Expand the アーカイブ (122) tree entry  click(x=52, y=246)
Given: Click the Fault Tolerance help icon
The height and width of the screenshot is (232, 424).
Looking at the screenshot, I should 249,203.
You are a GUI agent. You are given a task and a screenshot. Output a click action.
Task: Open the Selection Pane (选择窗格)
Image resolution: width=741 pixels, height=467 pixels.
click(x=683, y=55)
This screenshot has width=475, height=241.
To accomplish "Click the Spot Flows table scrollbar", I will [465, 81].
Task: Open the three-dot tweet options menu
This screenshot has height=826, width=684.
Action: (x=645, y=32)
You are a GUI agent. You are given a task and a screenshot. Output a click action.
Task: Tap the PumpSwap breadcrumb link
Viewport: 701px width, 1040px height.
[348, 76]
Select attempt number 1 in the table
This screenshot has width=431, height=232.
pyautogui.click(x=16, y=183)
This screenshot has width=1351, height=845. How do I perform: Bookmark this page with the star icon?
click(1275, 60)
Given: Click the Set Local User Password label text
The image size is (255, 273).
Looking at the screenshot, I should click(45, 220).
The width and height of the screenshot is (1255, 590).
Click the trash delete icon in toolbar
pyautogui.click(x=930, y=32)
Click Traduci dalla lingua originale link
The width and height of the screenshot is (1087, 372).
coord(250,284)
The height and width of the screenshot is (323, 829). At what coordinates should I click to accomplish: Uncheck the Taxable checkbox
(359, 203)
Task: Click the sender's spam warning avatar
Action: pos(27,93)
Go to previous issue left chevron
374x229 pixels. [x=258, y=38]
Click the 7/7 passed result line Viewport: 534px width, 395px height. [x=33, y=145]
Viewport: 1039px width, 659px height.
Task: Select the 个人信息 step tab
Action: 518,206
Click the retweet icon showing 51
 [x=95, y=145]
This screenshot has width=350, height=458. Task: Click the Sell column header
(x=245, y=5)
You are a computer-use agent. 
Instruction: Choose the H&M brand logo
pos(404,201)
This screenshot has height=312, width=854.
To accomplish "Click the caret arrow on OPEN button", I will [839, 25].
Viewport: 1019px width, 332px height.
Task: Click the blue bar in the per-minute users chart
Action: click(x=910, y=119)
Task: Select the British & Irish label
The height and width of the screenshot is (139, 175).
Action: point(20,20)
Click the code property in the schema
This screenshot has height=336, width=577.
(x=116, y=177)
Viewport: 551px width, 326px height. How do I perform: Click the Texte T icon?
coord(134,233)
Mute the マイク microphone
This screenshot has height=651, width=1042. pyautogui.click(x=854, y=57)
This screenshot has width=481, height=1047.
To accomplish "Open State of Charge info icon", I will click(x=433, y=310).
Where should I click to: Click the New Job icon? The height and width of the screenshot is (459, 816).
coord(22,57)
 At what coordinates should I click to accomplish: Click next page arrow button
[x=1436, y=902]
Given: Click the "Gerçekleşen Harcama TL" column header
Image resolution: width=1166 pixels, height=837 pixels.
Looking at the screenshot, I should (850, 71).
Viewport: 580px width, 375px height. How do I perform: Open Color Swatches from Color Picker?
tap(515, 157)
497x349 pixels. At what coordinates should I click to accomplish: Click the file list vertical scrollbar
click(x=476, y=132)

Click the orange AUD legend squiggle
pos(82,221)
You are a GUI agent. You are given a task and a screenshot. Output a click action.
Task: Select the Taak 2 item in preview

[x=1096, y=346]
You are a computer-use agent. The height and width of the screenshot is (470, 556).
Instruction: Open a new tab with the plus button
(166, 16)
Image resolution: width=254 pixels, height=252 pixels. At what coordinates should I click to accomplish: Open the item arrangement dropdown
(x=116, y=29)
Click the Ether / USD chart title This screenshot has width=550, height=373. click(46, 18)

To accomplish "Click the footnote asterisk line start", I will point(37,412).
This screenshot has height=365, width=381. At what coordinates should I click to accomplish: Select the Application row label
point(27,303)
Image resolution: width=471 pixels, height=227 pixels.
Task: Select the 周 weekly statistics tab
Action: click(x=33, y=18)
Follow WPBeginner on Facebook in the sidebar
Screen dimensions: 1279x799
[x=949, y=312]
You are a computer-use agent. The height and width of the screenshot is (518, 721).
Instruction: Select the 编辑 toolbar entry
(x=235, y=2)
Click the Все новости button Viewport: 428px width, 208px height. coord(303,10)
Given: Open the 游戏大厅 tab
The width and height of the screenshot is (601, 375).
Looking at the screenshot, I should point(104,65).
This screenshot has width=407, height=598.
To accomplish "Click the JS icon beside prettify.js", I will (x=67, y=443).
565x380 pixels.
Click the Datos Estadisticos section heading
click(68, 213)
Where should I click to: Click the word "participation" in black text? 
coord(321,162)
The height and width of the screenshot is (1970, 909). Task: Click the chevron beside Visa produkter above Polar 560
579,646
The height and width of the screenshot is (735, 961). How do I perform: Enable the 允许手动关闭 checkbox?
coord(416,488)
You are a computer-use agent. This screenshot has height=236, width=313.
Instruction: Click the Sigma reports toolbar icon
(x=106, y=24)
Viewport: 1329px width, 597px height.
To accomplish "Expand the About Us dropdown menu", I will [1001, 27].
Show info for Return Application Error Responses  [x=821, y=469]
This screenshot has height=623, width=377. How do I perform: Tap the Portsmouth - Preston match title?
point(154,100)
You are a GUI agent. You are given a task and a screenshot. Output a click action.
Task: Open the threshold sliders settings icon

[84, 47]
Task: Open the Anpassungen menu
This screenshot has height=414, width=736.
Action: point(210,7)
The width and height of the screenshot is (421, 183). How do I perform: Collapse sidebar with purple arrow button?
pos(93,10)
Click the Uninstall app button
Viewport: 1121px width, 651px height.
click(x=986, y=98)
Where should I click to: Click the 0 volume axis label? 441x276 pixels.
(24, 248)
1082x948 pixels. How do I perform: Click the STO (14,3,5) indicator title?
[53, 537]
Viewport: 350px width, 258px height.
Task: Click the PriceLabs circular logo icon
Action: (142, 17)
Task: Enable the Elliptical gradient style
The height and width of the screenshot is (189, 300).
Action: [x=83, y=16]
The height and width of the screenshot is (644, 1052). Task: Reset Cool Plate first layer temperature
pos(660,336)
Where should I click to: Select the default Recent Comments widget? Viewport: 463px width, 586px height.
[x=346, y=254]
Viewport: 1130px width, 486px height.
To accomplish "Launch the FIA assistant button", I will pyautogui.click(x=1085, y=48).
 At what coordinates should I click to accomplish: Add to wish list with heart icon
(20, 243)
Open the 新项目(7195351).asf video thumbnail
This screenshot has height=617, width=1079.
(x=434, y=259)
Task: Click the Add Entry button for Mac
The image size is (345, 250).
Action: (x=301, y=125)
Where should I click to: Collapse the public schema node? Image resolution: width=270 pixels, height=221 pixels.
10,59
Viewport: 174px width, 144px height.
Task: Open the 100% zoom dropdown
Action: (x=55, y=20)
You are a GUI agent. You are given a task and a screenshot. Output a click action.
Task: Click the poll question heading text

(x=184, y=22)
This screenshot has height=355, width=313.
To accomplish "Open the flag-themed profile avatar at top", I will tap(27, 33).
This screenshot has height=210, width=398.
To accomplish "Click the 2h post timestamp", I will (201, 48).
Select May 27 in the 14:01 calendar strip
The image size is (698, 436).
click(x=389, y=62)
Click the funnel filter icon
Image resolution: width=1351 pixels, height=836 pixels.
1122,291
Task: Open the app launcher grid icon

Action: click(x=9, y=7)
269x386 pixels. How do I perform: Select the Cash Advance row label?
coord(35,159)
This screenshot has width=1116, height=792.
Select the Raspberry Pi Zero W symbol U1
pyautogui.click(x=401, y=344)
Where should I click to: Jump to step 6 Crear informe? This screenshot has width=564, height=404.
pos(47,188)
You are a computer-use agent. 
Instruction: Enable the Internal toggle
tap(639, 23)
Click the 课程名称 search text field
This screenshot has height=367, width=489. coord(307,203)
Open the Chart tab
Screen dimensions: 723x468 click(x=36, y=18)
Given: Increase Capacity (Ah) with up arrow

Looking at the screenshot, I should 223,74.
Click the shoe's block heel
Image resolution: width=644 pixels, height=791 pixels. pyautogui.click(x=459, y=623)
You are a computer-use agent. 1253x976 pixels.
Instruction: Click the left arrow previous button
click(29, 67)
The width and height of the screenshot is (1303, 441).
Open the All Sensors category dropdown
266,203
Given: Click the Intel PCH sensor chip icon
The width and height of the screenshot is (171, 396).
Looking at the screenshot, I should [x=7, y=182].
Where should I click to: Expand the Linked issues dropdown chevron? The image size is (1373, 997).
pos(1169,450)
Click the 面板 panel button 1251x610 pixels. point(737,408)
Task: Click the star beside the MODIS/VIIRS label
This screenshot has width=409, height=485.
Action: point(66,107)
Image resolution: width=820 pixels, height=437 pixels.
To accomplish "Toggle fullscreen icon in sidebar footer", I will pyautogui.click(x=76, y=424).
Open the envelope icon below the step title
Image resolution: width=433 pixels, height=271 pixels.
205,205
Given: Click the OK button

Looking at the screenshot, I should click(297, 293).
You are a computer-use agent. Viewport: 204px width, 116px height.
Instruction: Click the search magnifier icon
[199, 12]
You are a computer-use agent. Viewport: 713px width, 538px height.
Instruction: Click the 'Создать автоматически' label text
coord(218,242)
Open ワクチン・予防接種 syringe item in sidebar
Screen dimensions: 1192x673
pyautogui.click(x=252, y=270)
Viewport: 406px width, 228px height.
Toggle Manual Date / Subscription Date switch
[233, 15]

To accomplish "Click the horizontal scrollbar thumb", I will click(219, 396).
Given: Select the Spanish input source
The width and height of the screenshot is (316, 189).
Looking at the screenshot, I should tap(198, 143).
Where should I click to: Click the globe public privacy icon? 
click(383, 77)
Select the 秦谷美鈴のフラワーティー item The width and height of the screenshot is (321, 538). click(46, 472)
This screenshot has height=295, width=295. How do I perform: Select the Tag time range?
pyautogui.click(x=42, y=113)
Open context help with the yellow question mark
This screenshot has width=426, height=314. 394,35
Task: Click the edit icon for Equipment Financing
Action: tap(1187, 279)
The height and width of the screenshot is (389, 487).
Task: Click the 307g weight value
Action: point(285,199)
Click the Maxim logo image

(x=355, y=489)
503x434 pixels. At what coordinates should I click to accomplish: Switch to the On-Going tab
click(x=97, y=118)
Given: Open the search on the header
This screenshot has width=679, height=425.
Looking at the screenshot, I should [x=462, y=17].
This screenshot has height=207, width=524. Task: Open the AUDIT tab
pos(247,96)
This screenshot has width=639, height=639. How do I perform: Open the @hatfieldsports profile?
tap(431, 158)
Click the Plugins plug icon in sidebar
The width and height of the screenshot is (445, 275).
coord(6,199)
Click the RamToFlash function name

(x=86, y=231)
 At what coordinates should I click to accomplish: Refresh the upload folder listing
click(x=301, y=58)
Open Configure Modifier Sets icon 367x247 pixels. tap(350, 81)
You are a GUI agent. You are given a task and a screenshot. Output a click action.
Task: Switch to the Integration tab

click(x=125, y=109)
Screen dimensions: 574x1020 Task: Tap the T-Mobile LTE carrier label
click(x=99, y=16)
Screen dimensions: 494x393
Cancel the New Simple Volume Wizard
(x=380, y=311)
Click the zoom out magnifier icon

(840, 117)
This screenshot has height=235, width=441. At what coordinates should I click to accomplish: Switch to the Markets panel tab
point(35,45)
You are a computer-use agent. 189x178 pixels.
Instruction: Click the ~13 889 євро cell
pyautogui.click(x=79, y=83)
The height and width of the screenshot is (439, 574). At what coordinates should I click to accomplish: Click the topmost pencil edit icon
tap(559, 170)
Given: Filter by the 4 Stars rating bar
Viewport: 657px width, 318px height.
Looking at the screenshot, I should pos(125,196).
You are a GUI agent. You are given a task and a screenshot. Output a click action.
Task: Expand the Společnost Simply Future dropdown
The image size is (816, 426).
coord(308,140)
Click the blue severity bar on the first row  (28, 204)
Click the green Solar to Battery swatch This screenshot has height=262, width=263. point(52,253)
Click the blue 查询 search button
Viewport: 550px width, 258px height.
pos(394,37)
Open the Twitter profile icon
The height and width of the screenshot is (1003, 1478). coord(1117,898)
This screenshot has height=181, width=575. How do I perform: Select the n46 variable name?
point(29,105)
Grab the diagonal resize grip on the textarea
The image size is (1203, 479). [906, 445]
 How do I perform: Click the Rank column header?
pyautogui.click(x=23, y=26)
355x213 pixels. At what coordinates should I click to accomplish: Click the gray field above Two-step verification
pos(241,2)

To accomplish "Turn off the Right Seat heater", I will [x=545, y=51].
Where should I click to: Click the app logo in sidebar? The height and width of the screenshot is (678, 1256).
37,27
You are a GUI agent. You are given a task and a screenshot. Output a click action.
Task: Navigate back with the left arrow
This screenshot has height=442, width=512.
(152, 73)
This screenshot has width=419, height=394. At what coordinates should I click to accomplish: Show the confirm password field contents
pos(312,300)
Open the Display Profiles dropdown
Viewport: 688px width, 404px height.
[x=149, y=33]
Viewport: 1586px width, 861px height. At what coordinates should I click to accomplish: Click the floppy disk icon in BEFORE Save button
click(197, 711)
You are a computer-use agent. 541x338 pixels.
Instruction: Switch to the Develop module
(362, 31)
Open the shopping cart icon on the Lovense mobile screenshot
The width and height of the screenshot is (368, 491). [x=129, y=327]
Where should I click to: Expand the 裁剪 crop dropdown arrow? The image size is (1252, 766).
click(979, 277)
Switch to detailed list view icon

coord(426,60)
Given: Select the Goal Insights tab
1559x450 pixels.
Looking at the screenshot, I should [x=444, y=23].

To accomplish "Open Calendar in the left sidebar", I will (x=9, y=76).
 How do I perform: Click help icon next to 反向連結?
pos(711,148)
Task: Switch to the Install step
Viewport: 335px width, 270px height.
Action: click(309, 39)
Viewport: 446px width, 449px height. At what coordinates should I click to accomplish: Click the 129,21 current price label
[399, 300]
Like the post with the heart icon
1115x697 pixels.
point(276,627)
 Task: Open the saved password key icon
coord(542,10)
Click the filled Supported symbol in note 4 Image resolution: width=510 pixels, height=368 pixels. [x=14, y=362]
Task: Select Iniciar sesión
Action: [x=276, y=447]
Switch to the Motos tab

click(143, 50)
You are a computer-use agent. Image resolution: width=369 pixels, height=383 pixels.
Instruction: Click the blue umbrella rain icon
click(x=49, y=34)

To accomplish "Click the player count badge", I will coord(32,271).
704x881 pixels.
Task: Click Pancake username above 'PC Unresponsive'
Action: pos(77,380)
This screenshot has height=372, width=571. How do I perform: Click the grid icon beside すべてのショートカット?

▸ What you need to do:
Which lines of the listing contain the string "computer"? Copy every one of them.

▸ Answer to this exercise:
You are a computer-use agent. 
You are a computer-use agent. The height and width of the screenshot is (470, 556).
You are a computer-use agent. The height and width of the screenshot is (518, 721).
You are a computer-use agent. This screenshot has height=236, width=313.
You are a computer-use agent. 
You are a computer-use agent. 1253x976 pixels.
You are a computer-use agent. Viewport: 204px width, 116px height.
You are a computer-use agent. Viewport: 713px width, 538px height.
You are a computer-use agent. 189x178 pixels.
You are a computer-use agent. 541x338 pixels.
You are a computer-use agent. Image resolution: width=369 pixels, height=383 pixels.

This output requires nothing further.